Изменить размер шрифта - +
Ты жалеешь о прежней жизни? Той, в которой у тебя был гений, как щит, а в Империи все было предопределено на много лет вперед.

— Никогда! — воскликнула она излишне возмущенно, потому что на самом деле иногда с тоской вспоминала прошлое.

— А я жалею, что рассечен на две части полосой времени. Я бы хотел быть гением или человеком. Но быть и тем и другим невыносимо.

Он усмехнулся тому, как ловко поддел ее на крючок вопроса. И совсем ни к чему так было горячиться. Достаточно немного подумать, чтобы ответить красиво, а не брызгать эмоциями, как неумелый оратор слюной.

— Проводишь меня? Нынче гениев многие ненавидят. Можешь отказаться — я не обижусь.

— Я провожу, — пообещала она. Ей очень хотелось расспросить его о прошлом и хотя бы на словах насладиться восхитительной жизнью высшего существа. Но почему-то она не посмела — почудилось, что гений не хочет говорить о том, что утратил.

Норма Галликан смотрела на протянувшиеся через двор клиники две очереди. Одна была длинная, другая еще длиннее. В первой люди были мрачны, но как-то поверхностно, будто надели старинные маски актеров трагедий. Чужое горе лишь коснулось их и опалило, привело в смятение и заставило прийти в этот просторный двор к двери с надписью «лаборатория крови». Добровольные доноры ждали своей очереди, свято веря, что немного темной пурпурной жидкости из их вен может спасти кому-то жизнь. Люди во второй очереди изнемогали от ужаса и страха и надеялись только на чудо. Это были родственники облученных, пришедшие сдать костный мозг в надежде, что он может прижиться. В лаборатории Нормы Галликан не умели подбирать «чужих» доноров. Если у легионера не было близких родственников со сходным генетическим кодом, он почти наверняка был обречен умереть от лучевой болезни.

Норма в ярости стиснула кулаки и несколько раз изо всей силы ударила по стене. День за днем, минута за минутой она ощущала свое бессилие. Ведь она готовилась к этому. Знала заранее, что это случится, хотя страстно желала, чтобы никому в будущем не пригодилось ее умение. Все равно беда грянула неожиданно. И люди были не готовы. Они вообще ни к чему не готовы, ни к жизни, ни к смерти. Интересно, боги бывают готовы к смерти? Или в тяжкую минуту они тоже обращаются к кому-то и шепчут: «Будь милостив»?

Норма стремительно старела. Тому, кто не видел ее месяц, могло показаться, что прошел целый год. Прошлым летом она казалась почти девчонкой. Сейчас — почти старуха. Седые волосы. Глубокие складки вокруг рта. Но может быть, даже не это, а темная бесформенная туника и темные хлопковые брюки приманивали своими складками время. Минуты клещами впивались в кожу, высасывали силы, разрушая привычный облик. Тем более странно выглядел огромный раздувшийся живот на этом почти старушечьем теле.
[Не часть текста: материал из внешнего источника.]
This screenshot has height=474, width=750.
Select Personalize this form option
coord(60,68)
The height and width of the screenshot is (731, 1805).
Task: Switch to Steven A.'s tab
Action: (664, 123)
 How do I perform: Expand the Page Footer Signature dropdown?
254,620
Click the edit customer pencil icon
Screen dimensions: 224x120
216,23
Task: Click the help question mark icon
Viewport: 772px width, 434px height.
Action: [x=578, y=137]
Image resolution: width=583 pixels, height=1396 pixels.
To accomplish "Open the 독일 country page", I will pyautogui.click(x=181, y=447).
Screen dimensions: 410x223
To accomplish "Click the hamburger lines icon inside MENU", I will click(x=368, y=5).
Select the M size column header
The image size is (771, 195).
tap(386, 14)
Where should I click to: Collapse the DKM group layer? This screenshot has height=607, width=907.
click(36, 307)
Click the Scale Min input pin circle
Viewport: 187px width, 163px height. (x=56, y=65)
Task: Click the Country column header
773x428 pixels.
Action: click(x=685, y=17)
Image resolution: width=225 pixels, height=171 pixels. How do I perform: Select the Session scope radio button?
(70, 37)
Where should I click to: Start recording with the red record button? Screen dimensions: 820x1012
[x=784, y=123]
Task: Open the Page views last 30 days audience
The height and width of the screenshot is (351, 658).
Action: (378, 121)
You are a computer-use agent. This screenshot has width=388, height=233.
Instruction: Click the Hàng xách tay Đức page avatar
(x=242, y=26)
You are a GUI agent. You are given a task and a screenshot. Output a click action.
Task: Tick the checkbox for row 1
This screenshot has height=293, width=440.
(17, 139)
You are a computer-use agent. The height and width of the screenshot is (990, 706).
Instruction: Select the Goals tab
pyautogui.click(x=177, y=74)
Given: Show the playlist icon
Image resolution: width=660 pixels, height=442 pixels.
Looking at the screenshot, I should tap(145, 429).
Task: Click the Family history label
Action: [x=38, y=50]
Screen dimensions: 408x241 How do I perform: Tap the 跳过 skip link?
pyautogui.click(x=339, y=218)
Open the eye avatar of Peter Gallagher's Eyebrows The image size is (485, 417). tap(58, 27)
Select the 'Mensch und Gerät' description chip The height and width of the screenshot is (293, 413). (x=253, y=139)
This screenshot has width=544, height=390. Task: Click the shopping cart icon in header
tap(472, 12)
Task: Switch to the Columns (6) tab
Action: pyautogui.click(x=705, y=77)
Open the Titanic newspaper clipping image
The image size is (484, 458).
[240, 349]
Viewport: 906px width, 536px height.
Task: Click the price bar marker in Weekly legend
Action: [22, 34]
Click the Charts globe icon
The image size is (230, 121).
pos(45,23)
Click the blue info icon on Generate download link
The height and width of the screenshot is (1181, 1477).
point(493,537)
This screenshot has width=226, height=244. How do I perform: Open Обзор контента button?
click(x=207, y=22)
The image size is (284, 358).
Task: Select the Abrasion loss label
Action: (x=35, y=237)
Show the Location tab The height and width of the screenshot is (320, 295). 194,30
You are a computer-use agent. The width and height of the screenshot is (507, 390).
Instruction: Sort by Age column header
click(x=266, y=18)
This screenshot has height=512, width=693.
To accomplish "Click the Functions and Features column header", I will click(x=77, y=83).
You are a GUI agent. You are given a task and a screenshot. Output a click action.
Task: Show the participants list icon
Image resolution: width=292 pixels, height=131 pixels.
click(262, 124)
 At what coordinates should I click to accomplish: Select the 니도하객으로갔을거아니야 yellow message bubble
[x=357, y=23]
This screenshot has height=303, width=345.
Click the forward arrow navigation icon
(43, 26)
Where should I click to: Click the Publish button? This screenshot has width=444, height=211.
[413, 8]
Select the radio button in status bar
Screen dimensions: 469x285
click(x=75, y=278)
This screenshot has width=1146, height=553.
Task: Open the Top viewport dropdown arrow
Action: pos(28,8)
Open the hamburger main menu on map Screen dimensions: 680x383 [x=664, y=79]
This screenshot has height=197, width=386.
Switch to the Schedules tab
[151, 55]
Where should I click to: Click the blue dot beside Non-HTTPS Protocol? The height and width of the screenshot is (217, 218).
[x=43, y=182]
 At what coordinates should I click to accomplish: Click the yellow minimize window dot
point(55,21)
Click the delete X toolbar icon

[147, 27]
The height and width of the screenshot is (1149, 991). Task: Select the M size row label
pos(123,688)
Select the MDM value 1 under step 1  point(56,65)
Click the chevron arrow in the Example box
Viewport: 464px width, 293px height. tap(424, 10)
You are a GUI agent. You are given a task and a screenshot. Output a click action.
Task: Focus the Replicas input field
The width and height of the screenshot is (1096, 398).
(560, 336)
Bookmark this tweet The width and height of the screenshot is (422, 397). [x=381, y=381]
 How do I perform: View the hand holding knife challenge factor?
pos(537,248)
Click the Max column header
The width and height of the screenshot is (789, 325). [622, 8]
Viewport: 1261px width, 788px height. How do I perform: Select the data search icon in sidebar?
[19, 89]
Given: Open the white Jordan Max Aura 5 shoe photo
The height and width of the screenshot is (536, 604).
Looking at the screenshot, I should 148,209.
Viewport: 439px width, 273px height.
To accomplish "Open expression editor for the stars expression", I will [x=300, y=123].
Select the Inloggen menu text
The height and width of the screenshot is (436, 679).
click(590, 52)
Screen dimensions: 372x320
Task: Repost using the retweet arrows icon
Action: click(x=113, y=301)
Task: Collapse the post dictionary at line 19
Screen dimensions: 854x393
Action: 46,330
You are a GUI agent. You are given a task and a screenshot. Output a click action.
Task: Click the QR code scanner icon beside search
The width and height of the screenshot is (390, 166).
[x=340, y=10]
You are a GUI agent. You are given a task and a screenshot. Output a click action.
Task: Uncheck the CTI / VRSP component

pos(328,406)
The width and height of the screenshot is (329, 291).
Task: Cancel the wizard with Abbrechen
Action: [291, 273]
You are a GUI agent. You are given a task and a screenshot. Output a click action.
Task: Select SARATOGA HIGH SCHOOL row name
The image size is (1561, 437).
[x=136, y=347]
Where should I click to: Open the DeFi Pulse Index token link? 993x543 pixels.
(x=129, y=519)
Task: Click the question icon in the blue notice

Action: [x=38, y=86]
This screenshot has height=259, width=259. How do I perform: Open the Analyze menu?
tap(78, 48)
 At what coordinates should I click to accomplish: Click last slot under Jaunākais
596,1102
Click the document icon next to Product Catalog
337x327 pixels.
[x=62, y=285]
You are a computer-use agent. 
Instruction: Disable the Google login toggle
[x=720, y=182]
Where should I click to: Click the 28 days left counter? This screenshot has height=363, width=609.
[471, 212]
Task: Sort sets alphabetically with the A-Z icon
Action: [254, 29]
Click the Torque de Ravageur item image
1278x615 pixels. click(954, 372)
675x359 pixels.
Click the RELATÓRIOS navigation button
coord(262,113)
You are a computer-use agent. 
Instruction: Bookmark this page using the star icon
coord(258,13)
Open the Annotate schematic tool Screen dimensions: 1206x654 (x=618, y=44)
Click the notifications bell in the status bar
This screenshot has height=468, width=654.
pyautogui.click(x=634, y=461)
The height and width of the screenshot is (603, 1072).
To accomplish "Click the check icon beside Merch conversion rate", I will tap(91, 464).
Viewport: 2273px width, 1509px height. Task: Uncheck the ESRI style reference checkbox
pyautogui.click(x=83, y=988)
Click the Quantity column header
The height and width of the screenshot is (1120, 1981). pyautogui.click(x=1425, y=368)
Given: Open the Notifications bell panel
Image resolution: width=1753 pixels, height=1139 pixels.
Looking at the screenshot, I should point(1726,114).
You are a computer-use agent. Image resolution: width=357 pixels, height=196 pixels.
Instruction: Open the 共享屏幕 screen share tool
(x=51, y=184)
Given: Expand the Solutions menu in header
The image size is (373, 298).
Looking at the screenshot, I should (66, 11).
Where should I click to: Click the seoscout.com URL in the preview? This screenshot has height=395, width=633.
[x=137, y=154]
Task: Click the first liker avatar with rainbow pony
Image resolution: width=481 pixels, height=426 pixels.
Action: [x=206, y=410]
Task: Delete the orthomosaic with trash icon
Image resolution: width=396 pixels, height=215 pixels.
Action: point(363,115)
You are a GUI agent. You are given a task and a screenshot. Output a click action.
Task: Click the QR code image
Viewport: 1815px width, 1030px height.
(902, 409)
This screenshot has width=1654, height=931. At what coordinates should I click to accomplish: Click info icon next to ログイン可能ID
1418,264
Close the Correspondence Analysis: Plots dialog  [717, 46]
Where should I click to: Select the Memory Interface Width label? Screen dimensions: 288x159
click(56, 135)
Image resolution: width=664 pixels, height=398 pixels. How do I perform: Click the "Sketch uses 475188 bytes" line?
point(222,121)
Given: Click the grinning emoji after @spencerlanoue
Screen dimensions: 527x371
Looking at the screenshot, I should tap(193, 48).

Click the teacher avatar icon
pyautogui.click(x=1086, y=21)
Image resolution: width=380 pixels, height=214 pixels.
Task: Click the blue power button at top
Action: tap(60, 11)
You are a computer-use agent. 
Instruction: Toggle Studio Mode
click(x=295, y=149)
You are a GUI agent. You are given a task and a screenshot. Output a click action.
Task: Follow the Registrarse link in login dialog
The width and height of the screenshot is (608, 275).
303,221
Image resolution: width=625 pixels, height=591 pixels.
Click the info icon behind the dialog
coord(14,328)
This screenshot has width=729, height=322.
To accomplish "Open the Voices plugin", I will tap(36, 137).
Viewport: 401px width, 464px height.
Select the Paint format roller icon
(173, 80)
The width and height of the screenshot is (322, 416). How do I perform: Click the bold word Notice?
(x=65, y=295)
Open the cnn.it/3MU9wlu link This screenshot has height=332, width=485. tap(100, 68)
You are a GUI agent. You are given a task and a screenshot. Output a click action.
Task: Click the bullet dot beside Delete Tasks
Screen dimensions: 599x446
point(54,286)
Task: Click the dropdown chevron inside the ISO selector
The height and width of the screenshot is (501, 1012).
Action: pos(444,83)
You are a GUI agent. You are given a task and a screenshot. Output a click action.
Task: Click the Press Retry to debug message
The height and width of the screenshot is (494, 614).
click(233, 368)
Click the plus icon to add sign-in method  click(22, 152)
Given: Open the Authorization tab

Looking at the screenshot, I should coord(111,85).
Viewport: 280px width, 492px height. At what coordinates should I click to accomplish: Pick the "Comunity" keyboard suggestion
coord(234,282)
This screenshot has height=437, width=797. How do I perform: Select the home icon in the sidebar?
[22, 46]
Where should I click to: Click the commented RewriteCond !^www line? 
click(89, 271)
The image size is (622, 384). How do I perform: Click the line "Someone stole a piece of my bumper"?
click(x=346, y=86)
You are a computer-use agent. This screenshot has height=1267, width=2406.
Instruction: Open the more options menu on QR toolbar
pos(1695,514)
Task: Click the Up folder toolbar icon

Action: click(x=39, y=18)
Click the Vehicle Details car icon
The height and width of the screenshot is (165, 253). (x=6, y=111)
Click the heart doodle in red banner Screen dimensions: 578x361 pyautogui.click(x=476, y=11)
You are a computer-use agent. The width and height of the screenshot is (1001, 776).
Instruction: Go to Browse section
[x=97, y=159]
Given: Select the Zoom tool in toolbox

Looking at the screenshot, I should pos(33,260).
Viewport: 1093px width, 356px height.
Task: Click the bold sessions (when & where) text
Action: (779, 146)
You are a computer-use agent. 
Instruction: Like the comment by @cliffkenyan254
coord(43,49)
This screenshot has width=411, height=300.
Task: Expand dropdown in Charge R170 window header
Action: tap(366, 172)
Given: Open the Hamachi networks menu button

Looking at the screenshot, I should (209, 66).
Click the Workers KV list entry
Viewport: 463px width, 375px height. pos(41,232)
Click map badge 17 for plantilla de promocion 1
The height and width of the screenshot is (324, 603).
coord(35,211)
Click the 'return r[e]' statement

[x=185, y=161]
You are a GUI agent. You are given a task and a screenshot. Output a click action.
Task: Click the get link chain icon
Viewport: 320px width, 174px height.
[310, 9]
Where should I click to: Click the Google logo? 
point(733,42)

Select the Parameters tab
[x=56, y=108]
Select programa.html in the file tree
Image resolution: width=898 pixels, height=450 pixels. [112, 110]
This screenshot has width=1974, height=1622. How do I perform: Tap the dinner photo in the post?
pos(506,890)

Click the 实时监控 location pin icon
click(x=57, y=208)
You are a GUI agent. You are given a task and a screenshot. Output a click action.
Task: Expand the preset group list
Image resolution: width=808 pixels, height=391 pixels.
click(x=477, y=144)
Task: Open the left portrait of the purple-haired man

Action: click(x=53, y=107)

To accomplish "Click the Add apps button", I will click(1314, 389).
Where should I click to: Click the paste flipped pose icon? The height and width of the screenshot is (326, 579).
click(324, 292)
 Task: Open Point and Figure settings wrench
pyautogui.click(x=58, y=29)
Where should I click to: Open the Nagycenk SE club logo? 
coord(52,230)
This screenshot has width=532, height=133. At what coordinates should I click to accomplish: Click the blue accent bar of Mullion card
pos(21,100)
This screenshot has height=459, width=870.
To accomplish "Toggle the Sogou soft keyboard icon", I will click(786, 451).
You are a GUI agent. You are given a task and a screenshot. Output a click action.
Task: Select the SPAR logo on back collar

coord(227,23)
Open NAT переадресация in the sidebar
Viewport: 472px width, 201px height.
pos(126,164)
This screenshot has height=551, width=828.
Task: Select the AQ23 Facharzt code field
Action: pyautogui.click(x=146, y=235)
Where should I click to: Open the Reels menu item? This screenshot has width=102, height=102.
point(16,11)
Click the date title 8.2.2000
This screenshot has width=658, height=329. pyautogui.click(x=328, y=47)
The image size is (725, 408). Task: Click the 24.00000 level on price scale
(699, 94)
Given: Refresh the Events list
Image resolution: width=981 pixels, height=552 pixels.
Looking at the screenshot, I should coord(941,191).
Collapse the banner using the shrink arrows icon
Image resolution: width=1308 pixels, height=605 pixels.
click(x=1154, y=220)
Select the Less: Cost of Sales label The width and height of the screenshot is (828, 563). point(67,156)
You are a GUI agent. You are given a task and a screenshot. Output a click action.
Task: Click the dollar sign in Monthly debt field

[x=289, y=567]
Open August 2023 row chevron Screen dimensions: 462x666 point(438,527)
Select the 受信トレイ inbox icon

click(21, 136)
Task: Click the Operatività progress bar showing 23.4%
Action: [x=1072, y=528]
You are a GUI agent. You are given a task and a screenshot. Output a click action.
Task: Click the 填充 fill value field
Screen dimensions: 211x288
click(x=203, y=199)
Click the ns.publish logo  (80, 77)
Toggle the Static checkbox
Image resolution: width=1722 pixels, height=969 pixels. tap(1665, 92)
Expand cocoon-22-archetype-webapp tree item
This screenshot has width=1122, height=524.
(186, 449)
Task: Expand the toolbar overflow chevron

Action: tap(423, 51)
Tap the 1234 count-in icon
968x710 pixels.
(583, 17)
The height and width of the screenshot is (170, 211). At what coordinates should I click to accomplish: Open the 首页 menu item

Казалось, Норма не беременна, а больна, и чудовищная опухоль растет день ото дня. Сослуживцы и друзья боялись спрашивать о сроке родин. Сама она ни с кем не говорила о будущем ребенке.

Против Кроноса есть лишь один верный способ борьбы — не смотреться в зеркала, тогда будешь чувствовать себя двадцатилетней и без смущения начнешь строить глазки кудрявым юношам.

Норма не гляделась в зеркала. И ей некогда было заигрывать с кудрявыми красавцами. К тому же в ее клинике не было кудрявых. Облученные почти все облысели. Они лежали в палатах, как в камерах-одиночках, на железных койках под синими лучами кварцевых ламп, они устали стонать и молча встречали Норму умоляющими взглядами: спаси. Другие устали даже смотреть — эти были точно обречены. Однако некоторых удавалось вытащить. Авел Верес, молодой легионер Четвертого легиона, неожиданно пошел на поправку — костный мозг, пересаженный ему от младшей сестры, прижился. Теперь он свободное от процедур время проводил на открытой галерее, глядя на лоскут синего неба, смотрел и не мог наглядеться.